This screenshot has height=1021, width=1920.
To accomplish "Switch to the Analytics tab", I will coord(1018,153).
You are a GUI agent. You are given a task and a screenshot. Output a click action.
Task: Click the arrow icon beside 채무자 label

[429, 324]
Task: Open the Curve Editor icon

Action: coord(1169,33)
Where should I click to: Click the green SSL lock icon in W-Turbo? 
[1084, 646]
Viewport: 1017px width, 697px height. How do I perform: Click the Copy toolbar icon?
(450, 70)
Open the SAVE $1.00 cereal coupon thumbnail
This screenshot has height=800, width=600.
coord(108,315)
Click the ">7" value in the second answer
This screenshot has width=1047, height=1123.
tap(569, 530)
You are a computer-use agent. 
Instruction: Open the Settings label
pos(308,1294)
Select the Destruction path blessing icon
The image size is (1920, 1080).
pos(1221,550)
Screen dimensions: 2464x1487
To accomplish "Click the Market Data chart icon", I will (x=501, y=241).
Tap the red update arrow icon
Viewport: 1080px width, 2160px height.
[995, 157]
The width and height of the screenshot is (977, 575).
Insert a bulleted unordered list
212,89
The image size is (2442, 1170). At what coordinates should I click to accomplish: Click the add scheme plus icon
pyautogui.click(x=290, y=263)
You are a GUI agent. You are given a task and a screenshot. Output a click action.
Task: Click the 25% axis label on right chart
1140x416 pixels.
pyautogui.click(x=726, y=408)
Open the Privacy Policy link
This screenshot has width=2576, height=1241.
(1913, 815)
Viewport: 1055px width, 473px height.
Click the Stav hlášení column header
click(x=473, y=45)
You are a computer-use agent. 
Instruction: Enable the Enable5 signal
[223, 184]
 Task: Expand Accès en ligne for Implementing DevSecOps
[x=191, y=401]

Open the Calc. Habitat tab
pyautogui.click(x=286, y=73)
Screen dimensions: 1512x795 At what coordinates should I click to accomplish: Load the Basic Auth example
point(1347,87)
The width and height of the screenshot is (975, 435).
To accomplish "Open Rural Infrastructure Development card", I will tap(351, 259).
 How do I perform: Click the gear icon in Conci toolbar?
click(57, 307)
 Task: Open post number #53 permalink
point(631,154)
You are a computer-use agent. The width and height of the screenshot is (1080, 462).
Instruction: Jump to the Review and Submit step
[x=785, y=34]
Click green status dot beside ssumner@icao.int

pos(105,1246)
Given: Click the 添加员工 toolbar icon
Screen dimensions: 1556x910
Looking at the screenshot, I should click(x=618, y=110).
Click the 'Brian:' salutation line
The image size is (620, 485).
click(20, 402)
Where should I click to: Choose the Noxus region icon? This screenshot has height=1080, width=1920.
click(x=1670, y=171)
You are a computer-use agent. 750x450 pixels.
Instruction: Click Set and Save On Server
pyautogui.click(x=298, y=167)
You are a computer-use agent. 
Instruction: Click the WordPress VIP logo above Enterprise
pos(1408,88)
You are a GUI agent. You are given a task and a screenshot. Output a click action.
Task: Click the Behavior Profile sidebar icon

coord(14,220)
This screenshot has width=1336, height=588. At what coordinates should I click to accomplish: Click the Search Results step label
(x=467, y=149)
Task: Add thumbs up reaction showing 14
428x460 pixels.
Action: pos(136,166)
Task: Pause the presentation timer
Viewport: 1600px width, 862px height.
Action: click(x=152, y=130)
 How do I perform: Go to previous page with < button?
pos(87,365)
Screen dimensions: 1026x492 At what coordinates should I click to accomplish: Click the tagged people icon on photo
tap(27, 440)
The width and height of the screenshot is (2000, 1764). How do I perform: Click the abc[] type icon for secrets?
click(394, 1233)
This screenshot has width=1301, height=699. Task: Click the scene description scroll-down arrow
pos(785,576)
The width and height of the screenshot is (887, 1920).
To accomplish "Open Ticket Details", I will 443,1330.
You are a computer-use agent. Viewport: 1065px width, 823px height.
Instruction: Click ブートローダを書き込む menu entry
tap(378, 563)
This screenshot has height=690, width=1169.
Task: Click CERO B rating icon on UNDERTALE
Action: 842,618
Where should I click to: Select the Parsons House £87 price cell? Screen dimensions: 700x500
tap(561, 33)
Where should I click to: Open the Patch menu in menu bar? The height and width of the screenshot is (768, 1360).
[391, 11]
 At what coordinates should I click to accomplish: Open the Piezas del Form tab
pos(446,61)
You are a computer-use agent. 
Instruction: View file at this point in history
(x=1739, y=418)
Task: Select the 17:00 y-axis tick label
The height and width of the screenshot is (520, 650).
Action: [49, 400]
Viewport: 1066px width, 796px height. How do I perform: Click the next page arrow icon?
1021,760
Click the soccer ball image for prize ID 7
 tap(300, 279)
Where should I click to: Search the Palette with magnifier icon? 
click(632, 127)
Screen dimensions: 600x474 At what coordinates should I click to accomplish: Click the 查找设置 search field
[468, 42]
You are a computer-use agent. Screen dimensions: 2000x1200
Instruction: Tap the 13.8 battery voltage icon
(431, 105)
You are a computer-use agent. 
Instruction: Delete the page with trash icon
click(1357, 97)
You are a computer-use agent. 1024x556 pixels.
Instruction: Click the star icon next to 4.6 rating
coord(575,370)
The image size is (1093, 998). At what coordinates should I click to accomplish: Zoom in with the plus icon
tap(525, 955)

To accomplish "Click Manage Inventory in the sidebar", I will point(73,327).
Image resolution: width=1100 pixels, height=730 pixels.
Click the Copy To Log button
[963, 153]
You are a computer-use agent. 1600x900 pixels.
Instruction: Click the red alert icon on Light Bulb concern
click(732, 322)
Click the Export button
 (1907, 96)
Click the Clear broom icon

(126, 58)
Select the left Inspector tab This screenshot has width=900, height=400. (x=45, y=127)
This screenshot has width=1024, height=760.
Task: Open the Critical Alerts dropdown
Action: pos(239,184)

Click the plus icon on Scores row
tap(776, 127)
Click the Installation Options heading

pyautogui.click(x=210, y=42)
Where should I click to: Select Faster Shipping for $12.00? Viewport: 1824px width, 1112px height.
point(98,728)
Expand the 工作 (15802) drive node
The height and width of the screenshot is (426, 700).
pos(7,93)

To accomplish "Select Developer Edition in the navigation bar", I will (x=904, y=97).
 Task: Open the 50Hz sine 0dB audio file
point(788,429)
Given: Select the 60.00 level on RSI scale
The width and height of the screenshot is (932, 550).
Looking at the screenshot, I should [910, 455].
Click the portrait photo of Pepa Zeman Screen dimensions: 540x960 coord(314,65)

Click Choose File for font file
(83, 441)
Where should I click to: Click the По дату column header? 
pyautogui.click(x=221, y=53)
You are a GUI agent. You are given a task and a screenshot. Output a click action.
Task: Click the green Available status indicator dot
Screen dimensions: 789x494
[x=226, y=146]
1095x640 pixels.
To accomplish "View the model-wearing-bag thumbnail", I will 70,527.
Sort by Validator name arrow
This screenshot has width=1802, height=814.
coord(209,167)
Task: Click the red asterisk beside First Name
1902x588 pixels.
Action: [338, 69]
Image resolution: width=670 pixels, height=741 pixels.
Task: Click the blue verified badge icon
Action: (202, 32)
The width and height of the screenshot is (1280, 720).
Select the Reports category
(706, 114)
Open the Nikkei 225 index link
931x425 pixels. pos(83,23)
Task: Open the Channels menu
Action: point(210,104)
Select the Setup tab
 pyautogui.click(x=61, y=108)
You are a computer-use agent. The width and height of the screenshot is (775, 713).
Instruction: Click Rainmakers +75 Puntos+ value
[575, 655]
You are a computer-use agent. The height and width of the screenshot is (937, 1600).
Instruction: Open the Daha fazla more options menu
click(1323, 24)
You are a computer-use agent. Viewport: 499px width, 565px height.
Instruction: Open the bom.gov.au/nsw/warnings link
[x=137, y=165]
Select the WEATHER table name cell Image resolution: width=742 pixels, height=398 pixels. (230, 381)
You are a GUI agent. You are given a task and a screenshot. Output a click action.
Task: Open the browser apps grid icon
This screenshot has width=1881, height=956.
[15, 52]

EXERCISE REQUIREMENTS:
What you give back must be the stretch above, starting at the line with "Instruction: Click the red" and ending at the line with "The width and height of the screenshot is (1280, 720).", copied exactly.

SOLUTION TO THE PROBLEM:
Instruction: Click the red alert icon on Light Bulb concern
click(732, 322)
Click the Export button
 (1907, 96)
Click the Clear broom icon

(126, 58)
Select the left Inspector tab This screenshot has width=900, height=400. (x=45, y=127)
This screenshot has width=1024, height=760.
Task: Open the Critical Alerts dropdown
Action: pos(239,184)

Click the plus icon on Scores row
tap(776, 127)
Click the Installation Options heading

pyautogui.click(x=210, y=42)
Where should I click to: Select Faster Shipping for $12.00? Viewport: 1824px width, 1112px height.
point(98,728)
Expand the 工作 (15802) drive node
The height and width of the screenshot is (426, 700).
pos(7,93)

To accomplish "Select Developer Edition in the navigation bar", I will (x=904, y=97).
 Task: Open the 50Hz sine 0dB audio file
point(788,429)
Given: Select the 60.00 level on RSI scale
The width and height of the screenshot is (932, 550).
Looking at the screenshot, I should [910, 455].
Click the portrait photo of Pepa Zeman Screen dimensions: 540x960 coord(314,65)

Click Choose File for font file
(83, 441)
Where should I click to: Click the По дату column header? 
pyautogui.click(x=221, y=53)
You are a GUI agent. You are given a task and a screenshot. Output a click action.
Task: Click the green Available status indicator dot
Screen dimensions: 789x494
[x=226, y=146]
1095x640 pixels.
To accomplish "View the model-wearing-bag thumbnail", I will 70,527.
Sort by Validator name arrow
This screenshot has width=1802, height=814.
coord(209,167)
Task: Click the red asterisk beside First Name
1902x588 pixels.
Action: [338, 69]
Image resolution: width=670 pixels, height=741 pixels.
Task: Click the blue verified badge icon
Action: (202, 32)
The width and height of the screenshot is (1280, 720).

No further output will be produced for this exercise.